Task inputs:
———

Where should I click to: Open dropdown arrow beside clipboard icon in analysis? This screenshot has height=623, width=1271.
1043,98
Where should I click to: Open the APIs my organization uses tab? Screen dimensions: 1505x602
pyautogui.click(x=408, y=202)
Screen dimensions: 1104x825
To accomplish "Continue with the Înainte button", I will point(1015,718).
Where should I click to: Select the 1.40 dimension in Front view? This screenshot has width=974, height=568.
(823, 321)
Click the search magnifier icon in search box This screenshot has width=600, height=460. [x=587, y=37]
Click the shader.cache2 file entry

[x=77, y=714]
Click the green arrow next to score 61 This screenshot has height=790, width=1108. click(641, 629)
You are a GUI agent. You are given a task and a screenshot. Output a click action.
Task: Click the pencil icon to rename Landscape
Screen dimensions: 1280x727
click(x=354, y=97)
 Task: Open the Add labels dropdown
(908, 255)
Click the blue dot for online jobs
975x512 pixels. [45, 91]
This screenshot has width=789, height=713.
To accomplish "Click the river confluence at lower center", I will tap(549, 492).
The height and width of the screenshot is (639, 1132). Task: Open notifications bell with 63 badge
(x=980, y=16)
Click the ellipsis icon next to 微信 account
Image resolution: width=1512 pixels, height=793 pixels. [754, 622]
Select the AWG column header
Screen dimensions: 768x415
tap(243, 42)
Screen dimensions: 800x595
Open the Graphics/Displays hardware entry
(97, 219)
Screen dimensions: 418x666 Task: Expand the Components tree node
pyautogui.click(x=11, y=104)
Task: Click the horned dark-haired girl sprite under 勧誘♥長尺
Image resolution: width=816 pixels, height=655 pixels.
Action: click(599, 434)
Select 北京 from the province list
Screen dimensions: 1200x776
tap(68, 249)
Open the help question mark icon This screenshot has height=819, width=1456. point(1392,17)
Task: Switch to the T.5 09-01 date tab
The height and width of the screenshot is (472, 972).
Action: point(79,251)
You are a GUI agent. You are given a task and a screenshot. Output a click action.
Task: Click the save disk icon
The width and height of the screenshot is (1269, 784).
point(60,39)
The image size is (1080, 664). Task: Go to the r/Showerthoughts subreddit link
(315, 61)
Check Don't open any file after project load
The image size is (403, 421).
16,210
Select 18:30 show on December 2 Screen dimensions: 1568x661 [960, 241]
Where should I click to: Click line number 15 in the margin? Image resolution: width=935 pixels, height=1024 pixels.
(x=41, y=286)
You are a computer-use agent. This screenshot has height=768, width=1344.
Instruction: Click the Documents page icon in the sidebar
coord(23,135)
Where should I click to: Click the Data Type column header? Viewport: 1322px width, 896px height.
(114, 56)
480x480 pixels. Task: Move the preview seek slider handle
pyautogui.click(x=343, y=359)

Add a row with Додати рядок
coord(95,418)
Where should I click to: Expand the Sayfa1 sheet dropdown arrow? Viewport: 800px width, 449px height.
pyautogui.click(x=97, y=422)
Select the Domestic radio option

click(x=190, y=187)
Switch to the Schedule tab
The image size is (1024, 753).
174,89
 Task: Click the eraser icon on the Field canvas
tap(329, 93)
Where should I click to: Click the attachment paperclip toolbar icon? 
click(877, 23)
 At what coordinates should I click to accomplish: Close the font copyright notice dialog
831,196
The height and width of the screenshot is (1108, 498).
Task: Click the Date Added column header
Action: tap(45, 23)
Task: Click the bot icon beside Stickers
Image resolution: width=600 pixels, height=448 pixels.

———

Your task:
Write the lines out verbatim, from the one with "At what coordinates" through the last line of the entries, and stop there.

Finished task:
 At what coordinates should I click to accomplish: Close the font copyright notice dialog
831,196
The height and width of the screenshot is (1108, 498).
Task: Click the Date Added column header
Action: tap(45, 23)
Task: Click the bot icon beside Stickers
Image resolution: width=600 pixels, height=448 pixels.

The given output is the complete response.